You might say “I didn’t take the simulation seriously because it’s not real money.” Or “it will be different when I actually have real money to invest.” I understand the difference. You will care more if your hard earned money was on the line. However, The difference is not significant because caring more will not make you more money in the stock market.

“I Know I Can Make More Money Investing”

A friend of mine recently asked me to help him open a Robinhood account. Let’s call him Mario. I was happy to help him out because he’s a good college buddy of mine. He used to teach me how to use technical analysis for the stock market. After learning it, I’m not convinced. I don’t recommend anyone use technical analysis to invest because those traders are fantastic at losing money.
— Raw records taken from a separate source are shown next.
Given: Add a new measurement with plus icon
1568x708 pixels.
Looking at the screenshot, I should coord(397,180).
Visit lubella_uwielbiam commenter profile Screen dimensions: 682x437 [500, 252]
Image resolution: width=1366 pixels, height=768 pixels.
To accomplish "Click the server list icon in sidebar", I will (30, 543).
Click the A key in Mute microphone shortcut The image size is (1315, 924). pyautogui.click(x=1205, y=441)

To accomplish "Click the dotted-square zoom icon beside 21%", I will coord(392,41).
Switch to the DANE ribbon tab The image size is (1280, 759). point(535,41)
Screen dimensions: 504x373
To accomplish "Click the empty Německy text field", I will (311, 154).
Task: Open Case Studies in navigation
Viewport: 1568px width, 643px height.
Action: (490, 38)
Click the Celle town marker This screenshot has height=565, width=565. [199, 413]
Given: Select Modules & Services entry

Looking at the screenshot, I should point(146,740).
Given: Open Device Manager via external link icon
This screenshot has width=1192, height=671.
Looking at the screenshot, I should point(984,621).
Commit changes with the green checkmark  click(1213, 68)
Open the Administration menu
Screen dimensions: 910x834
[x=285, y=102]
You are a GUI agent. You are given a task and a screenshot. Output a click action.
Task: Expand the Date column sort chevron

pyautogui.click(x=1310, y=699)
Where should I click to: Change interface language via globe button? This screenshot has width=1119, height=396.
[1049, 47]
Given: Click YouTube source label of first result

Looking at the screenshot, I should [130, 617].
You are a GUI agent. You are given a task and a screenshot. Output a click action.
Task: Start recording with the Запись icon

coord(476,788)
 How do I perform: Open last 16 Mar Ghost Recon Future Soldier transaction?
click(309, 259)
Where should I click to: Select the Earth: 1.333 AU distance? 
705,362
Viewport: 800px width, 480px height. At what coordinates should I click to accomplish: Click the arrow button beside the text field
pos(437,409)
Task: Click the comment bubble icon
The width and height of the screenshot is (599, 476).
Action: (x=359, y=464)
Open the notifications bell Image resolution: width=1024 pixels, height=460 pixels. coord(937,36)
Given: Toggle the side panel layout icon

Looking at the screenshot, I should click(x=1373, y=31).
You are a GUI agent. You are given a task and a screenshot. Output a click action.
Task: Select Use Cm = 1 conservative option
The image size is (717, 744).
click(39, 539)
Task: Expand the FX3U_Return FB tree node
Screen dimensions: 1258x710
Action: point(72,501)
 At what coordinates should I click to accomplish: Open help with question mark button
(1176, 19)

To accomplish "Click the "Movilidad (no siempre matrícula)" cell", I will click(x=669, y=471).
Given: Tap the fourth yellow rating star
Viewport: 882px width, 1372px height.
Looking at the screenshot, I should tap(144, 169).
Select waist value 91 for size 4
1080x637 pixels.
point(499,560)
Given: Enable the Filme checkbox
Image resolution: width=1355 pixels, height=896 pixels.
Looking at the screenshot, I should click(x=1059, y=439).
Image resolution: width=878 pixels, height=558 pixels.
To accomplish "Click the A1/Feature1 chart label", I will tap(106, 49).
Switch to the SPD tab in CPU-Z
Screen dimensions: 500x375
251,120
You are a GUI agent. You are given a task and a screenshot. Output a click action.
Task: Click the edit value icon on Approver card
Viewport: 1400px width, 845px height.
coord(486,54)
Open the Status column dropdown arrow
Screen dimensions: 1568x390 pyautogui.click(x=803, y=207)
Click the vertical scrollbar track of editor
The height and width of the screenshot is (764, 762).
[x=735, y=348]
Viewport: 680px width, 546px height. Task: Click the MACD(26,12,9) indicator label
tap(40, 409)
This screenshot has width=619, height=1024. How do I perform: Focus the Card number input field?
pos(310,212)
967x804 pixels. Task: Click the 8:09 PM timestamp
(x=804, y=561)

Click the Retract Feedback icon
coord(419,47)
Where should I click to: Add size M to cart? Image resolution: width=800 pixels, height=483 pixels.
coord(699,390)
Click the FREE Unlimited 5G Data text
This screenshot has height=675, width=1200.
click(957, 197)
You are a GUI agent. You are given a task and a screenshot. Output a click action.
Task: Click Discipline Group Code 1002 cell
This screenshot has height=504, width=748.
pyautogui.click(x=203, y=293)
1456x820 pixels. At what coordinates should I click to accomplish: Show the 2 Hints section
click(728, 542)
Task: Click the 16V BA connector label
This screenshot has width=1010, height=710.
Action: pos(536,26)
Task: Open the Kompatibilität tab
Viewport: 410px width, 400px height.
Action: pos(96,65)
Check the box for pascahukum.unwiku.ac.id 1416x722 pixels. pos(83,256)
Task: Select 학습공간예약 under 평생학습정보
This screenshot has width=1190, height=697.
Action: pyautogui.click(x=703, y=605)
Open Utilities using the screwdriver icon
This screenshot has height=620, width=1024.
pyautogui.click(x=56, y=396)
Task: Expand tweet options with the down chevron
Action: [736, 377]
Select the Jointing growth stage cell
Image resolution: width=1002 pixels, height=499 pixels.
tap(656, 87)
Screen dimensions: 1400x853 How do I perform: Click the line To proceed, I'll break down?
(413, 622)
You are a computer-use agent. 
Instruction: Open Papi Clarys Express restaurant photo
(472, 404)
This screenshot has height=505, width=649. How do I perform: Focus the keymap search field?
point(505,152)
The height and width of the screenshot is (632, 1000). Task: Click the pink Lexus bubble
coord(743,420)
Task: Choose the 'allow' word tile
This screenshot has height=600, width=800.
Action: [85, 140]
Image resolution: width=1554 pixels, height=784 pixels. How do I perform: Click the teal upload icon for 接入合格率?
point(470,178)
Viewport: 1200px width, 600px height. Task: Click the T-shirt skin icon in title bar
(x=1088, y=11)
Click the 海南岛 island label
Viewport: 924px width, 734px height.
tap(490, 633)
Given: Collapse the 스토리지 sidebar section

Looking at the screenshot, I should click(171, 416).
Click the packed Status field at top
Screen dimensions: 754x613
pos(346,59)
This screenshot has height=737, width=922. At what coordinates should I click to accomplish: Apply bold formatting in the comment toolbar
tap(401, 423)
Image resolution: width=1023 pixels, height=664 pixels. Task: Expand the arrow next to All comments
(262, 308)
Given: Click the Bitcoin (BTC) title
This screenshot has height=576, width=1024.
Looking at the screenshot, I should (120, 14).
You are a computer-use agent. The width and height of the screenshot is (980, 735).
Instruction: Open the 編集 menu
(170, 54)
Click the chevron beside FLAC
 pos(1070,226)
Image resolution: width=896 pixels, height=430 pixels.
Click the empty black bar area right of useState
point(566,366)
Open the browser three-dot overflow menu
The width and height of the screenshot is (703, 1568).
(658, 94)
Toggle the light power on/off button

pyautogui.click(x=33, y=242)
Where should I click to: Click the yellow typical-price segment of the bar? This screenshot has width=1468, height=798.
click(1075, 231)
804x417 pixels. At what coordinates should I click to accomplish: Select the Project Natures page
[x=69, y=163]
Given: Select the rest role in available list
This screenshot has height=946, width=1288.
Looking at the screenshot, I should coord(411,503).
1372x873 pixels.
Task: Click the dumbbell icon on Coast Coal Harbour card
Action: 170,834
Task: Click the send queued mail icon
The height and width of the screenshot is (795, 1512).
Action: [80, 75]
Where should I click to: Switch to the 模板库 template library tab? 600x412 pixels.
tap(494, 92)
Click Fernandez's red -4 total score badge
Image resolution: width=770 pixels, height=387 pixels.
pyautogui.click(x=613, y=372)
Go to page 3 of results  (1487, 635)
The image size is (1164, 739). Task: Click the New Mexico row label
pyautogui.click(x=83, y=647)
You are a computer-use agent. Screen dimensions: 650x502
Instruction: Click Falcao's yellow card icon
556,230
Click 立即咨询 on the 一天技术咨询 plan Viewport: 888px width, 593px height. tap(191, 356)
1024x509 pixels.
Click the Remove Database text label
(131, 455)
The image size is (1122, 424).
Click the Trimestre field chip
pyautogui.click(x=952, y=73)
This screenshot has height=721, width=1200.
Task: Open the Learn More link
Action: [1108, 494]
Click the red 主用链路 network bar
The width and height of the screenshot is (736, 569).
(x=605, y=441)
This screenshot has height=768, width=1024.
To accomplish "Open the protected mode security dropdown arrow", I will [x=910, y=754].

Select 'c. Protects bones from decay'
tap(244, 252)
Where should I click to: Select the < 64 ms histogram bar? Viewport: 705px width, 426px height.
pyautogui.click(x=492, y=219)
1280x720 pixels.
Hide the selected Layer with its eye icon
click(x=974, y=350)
But I digress. 

From our conversations during college, Mario told me that he financed a part of his degree with debt. An almost 5 figure debt. He has a high paying job currently so it’s not a problem (he makes $7,500 a year more than me). However, he’s at his last $5000 of student loan debt and he wants to use funds to invest rather than get out of debt.

He’s getting tired of using money to do something he’s not happy with (paying off debt) instead of doing something he’s passionate about (investing in the stock market). I understand that it’s good to invest time and energy to something that gives joy. But losing money should never be joyful.

Why do I say that he will lose money? It’s not that I think he’s not smart. He’s very smart with great ethics. It’s that during college, he’s dreamed about investing in his parent’s basement right after college and making money that way. We used to talk about how great of a life it would to day trade.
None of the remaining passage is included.